*** Opening INPUT DATA ***

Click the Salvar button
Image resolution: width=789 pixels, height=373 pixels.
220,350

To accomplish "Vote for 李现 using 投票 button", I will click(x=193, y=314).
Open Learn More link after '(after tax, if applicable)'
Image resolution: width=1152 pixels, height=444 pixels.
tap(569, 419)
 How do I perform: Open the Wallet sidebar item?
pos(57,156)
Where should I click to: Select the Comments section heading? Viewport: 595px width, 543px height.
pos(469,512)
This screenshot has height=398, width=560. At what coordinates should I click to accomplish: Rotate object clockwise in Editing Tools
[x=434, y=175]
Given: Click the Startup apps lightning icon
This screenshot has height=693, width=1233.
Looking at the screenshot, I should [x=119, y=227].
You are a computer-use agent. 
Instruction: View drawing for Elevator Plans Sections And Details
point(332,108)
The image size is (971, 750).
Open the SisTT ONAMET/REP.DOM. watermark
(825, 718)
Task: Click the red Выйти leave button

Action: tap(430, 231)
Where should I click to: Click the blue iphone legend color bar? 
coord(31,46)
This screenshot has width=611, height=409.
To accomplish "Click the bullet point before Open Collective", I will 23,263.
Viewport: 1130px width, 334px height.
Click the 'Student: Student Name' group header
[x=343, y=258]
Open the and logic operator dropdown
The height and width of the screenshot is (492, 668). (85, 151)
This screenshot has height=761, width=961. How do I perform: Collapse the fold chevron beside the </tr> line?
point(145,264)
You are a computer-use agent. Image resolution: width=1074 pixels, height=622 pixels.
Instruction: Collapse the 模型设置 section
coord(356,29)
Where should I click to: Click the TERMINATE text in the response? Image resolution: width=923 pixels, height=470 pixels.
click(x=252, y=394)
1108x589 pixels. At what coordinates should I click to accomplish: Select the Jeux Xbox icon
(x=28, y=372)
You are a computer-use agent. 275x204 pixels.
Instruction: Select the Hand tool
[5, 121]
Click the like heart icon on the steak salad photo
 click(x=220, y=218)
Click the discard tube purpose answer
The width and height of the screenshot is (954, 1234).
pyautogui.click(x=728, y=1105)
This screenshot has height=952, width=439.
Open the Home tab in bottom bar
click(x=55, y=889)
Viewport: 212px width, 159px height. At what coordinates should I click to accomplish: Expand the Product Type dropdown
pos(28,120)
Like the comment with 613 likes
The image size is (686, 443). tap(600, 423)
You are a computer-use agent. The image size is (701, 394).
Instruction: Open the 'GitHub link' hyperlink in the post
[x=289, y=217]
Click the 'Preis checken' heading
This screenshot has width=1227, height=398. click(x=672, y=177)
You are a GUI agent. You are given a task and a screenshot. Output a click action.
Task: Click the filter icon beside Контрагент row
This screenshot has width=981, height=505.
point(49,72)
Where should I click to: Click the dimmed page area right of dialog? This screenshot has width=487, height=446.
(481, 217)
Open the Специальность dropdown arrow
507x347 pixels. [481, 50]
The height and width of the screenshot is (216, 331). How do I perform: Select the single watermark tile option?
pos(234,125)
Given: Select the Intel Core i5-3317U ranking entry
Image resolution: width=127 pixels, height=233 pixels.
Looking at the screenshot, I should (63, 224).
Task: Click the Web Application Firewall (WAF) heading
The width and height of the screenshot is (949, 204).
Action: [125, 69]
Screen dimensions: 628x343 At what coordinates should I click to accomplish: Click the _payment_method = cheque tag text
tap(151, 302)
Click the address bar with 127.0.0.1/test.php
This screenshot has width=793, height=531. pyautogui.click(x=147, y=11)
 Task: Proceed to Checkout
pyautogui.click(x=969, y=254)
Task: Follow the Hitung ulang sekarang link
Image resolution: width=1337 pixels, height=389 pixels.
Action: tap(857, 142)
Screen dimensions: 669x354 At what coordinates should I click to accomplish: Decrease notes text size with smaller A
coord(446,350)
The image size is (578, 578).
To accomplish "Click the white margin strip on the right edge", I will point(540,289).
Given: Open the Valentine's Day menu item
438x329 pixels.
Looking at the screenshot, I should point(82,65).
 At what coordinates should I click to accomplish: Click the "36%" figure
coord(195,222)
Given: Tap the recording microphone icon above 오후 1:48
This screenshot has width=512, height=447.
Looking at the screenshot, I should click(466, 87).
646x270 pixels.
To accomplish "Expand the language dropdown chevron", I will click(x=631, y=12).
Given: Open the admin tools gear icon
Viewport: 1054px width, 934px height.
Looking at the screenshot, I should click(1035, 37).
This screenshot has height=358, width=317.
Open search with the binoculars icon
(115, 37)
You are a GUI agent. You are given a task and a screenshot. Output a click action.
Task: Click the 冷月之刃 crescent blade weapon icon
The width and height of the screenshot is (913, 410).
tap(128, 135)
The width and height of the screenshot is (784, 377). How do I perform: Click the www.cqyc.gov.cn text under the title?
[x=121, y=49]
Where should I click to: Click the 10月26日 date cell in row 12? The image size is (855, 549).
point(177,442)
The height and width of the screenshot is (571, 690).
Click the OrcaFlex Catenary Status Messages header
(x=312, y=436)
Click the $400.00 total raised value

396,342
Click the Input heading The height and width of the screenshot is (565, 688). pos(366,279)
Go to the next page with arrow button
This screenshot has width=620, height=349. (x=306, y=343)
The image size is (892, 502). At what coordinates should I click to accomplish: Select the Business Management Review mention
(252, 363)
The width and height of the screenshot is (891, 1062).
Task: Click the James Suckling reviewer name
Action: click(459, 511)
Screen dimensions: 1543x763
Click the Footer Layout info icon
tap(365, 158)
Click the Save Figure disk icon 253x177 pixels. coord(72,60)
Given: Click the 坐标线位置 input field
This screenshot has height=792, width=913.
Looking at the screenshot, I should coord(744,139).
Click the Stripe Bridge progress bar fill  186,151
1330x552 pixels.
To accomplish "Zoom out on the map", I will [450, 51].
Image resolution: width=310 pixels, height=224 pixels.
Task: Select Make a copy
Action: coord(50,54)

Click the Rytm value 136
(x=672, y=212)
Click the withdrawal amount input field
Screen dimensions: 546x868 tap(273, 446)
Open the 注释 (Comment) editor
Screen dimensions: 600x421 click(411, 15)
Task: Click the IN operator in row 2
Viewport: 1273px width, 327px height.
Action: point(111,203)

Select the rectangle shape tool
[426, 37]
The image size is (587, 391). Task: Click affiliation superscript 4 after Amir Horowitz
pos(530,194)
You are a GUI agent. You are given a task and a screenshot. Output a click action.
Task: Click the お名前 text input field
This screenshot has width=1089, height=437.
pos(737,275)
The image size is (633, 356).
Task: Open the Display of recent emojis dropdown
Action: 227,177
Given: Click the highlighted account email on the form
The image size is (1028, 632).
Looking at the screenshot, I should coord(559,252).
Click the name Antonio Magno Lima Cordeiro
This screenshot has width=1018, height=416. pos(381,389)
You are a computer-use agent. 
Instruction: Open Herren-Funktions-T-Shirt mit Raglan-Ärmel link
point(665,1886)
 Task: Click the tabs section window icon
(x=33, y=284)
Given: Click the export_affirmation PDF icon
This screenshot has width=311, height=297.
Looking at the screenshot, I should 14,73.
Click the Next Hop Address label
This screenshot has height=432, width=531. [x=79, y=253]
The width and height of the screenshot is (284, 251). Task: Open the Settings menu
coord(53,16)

*** Closing INPUT DATA ***

EXERCISE DESCRIPTION:
Copy every line of the listing, exact to the last character.

THE COMPLETED TASK:
Click the Salvar button
Image resolution: width=789 pixels, height=373 pixels.
220,350

To accomplish "Vote for 李现 using 投票 button", I will click(x=193, y=314).
Open Learn More link after '(after tax, if applicable)'
Image resolution: width=1152 pixels, height=444 pixels.
tap(569, 419)
 How do I perform: Open the Wallet sidebar item?
pos(57,156)
Where should I click to: Select the Comments section heading? Viewport: 595px width, 543px height.
pos(469,512)
This screenshot has height=398, width=560. At what coordinates should I click to accomplish: Rotate object clockwise in Editing Tools
[x=434, y=175]
Given: Click the Startup apps lightning icon
This screenshot has height=693, width=1233.
Looking at the screenshot, I should [x=119, y=227].
You are a computer-use agent. 
Instruction: View drawing for Elevator Plans Sections And Details
point(332,108)
The image size is (971, 750).
Open the SisTT ONAMET/REP.DOM. watermark
(825, 718)
Task: Click the red Выйти leave button

Action: tap(430, 231)
Where should I click to: Click the blue iphone legend color bar? 
coord(31,46)
This screenshot has width=611, height=409.
To accomplish "Click the bullet point before Open Collective", I will 23,263.
Viewport: 1130px width, 334px height.
Click the 'Student: Student Name' group header
[x=343, y=258]
Open the and logic operator dropdown
The height and width of the screenshot is (492, 668). (85, 151)
This screenshot has height=761, width=961. How do I perform: Collapse the fold chevron beside the </tr> line?
point(145,264)
You are a computer-use agent. Image resolution: width=1074 pixels, height=622 pixels.
Instruction: Collapse the 模型设置 section
coord(356,29)
Where should I click to: Click the TERMINATE text in the response? Image resolution: width=923 pixels, height=470 pixels.
click(x=252, y=394)
1108x589 pixels. At what coordinates should I click to accomplish: Select the Jeux Xbox icon
(x=28, y=372)
You are a computer-use agent. 275x204 pixels.
Instruction: Select the Hand tool
[5, 121]
Click the like heart icon on the steak salad photo
 click(x=220, y=218)
Click the discard tube purpose answer
The width and height of the screenshot is (954, 1234).
pyautogui.click(x=728, y=1105)
This screenshot has height=952, width=439.
Open the Home tab in bottom bar
click(x=55, y=889)
Viewport: 212px width, 159px height. At what coordinates should I click to accomplish: Expand the Product Type dropdown
pos(28,120)
Like the comment with 613 likes
The image size is (686, 443). tap(600, 423)
You are a computer-use agent. The image size is (701, 394).
Instruction: Open the 'GitHub link' hyperlink in the post
[x=289, y=217]
Click the 'Preis checken' heading
This screenshot has width=1227, height=398. click(x=672, y=177)
You are a GUI agent. You are given a task and a screenshot. Output a click action.
Task: Click the filter icon beside Контрагент row
This screenshot has width=981, height=505.
point(49,72)
Where should I click to: Click the dimmed page area right of dialog? This screenshot has width=487, height=446.
(481, 217)
Open the Специальность dropdown arrow
507x347 pixels. [481, 50]
The height and width of the screenshot is (216, 331). How do I perform: Select the single watermark tile option?
pos(234,125)
Given: Select the Intel Core i5-3317U ranking entry
Image resolution: width=127 pixels, height=233 pixels.
Looking at the screenshot, I should (63, 224).
Task: Click the Web Application Firewall (WAF) heading
The width and height of the screenshot is (949, 204).
Action: [125, 69]
Screen dimensions: 628x343 At what coordinates should I click to accomplish: Click the _payment_method = cheque tag text
tap(151, 302)
Click the address bar with 127.0.0.1/test.php
This screenshot has width=793, height=531. pyautogui.click(x=147, y=11)
 Task: Proceed to Checkout
pyautogui.click(x=969, y=254)
Task: Follow the Hitung ulang sekarang link
Image resolution: width=1337 pixels, height=389 pixels.
Action: tap(857, 142)
Screen dimensions: 669x354 At what coordinates should I click to accomplish: Decrease notes text size with smaller A
coord(446,350)
The image size is (578, 578).
To accomplish "Click the white margin strip on the right edge", I will point(540,289).
Given: Open the Valentine's Day menu item
438x329 pixels.
Looking at the screenshot, I should point(82,65).
 At what coordinates should I click to accomplish: Click the "36%" figure
coord(195,222)
Given: Tap the recording microphone icon above 오후 1:48
This screenshot has width=512, height=447.
Looking at the screenshot, I should click(466, 87).
646x270 pixels.
To accomplish "Expand the language dropdown chevron", I will click(x=631, y=12).
Given: Open the admin tools gear icon
Viewport: 1054px width, 934px height.
Looking at the screenshot, I should click(1035, 37).
This screenshot has height=358, width=317.
Open search with the binoculars icon
(115, 37)
You are a GUI agent. You are given a task and a screenshot. Output a click action.
Task: Click the 冷月之刃 crescent blade weapon icon
The width and height of the screenshot is (913, 410).
tap(128, 135)
The width and height of the screenshot is (784, 377). How do I perform: Click the www.cqyc.gov.cn text under the title?
[x=121, y=49]
Where should I click to: Click the 10月26日 date cell in row 12? The image size is (855, 549).
point(177,442)
The height and width of the screenshot is (571, 690).
Click the OrcaFlex Catenary Status Messages header
(x=312, y=436)
Click the $400.00 total raised value

396,342
Click the Input heading The height and width of the screenshot is (565, 688). pos(366,279)
Go to the next page with arrow button
This screenshot has width=620, height=349. (x=306, y=343)
The image size is (892, 502). At what coordinates should I click to accomplish: Select the Business Management Review mention
(252, 363)
The width and height of the screenshot is (891, 1062).
Task: Click the James Suckling reviewer name
Action: click(459, 511)
Screen dimensions: 1543x763
Click the Footer Layout info icon
tap(365, 158)
Click the Save Figure disk icon 253x177 pixels. coord(72,60)
Given: Click the 坐标线位置 input field
This screenshot has height=792, width=913.
Looking at the screenshot, I should coord(744,139).
Click the Stripe Bridge progress bar fill  186,151
1330x552 pixels.
To accomplish "Zoom out on the map", I will [450, 51].
Image resolution: width=310 pixels, height=224 pixels.
Task: Select Make a copy
Action: coord(50,54)

Click the Rytm value 136
(x=672, y=212)
Click the withdrawal amount input field
Screen dimensions: 546x868 tap(273, 446)
Open the 注释 (Comment) editor
Screen dimensions: 600x421 click(411, 15)
Task: Click the IN operator in row 2
Viewport: 1273px width, 327px height.
Action: point(111,203)

Select the rectangle shape tool
[426, 37]
The image size is (587, 391). Task: Click affiliation superscript 4 after Amir Horowitz
pos(530,194)
You are a GUI agent. You are given a task and a screenshot. Output a click action.
Task: Click the お名前 text input field
This screenshot has width=1089, height=437.
pos(737,275)
The image size is (633, 356).
Task: Open the Display of recent emojis dropdown
Action: 227,177
Given: Click the highlighted account email on the form
The image size is (1028, 632).
Looking at the screenshot, I should coord(559,252).
Click the name Antonio Magno Lima Cordeiro
This screenshot has width=1018, height=416. pos(381,389)
You are a computer-use agent. 
Instruction: Open Herren-Funktions-T-Shirt mit Raglan-Ärmel link
point(665,1886)
 Task: Click the tabs section window icon
(x=33, y=284)
Given: Click the export_affirmation PDF icon
This screenshot has width=311, height=297.
Looking at the screenshot, I should 14,73.
Click the Next Hop Address label
This screenshot has height=432, width=531. [x=79, y=253]
The width and height of the screenshot is (284, 251). Task: Open the Settings menu
coord(53,16)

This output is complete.